Laws of energy induced diffusion phase-structural transformations in film functional-gradient materials with significantly different thermodynamic and crystal-chemical properties of the layers (V-Ag, Pd-Ho, Ni-Cu-Cr, etc.) were determined.
“Diffusion pump” effect was determined for investigated nanothickness materials: physical and chemical processes on outer surface thermodynamically determine diffusion phase formation in the bulk during energy impact in argon-, nitrogen-, oxygen-, hydrogen- containing atmospheres and in vacuum of 10-3 Pa, 10-7 Pa.
For the first time the scientific basis of a fundamentally new method of forming biocompatible (titanium alloy) coating of carbon nanotubes (CNT) in polycrystalline silicon oxide layers with nickel and iron catalytic centers are obtained by CVD for implants, dentures support-the driving apparatus of human and medical instruments were developed. For the first time a model of physical and chemical processes of the composite coatings formation under laser irradiation of CNT substrates with pre-coated with a layer of hydroxyapatite powder were proposed.

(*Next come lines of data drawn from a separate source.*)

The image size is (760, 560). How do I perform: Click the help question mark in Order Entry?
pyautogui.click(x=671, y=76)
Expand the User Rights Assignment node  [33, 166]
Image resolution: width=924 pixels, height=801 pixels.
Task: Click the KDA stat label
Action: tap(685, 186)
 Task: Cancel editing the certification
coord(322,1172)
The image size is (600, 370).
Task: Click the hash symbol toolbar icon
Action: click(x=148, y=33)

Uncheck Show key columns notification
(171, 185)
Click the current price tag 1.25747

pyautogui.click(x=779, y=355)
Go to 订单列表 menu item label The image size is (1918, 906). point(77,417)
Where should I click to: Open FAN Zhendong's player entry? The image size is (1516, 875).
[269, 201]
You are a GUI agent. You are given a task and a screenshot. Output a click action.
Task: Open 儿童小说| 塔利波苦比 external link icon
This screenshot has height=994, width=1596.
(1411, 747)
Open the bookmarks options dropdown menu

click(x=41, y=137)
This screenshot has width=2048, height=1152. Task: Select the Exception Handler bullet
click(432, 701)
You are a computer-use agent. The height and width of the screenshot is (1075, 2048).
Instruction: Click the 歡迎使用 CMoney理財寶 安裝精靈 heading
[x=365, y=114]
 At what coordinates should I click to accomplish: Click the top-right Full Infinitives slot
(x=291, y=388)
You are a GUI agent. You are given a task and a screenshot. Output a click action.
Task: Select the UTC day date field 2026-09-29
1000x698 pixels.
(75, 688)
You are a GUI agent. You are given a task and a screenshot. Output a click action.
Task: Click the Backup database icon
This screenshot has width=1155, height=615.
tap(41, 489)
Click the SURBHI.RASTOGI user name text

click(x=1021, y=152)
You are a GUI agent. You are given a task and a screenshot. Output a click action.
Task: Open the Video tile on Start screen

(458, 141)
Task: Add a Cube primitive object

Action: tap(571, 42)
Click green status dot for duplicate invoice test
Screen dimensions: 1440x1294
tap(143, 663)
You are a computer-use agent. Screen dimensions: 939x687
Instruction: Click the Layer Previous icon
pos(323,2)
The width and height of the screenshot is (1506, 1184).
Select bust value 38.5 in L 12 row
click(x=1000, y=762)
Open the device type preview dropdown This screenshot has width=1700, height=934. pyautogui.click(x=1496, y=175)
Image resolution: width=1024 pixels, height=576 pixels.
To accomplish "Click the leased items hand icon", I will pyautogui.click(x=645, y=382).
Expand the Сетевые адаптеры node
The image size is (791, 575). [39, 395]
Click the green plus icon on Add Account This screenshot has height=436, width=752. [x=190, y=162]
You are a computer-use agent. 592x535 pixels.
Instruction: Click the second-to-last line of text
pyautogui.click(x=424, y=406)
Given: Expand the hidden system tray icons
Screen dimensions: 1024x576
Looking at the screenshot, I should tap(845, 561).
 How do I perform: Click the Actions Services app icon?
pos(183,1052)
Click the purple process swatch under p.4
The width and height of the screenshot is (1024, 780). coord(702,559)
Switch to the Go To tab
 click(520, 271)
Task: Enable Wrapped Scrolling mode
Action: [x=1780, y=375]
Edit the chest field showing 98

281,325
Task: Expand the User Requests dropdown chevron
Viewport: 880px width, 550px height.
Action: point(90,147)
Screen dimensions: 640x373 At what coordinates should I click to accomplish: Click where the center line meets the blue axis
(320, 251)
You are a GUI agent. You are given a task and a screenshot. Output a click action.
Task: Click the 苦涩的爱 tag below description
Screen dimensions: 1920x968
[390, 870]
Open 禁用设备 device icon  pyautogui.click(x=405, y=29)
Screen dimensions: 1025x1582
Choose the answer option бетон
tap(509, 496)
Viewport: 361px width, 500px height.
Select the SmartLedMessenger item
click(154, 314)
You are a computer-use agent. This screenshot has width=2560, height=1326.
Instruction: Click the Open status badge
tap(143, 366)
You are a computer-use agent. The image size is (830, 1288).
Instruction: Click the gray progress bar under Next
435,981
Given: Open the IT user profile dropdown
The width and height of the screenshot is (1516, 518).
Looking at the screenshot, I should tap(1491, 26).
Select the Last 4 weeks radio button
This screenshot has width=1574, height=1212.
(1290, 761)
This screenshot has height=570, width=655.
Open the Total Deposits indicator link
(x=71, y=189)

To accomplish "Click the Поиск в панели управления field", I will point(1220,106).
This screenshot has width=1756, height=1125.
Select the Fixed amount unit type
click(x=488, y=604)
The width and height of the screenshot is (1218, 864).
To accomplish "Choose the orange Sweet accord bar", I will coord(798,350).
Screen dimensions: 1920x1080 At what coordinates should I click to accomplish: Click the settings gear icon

Regularities of structural phase transition at the formation of biocompatible protective coating by complex high-energy treatment were determined. This could consciously control the processes of their creation as well as a set of performance properties. An important characteristic of biocompatible coatings is their strong connection with the base that ensures long-term strength of implants in the human body.
Physical principles of micro- and nanostructured states in surface layers were determined.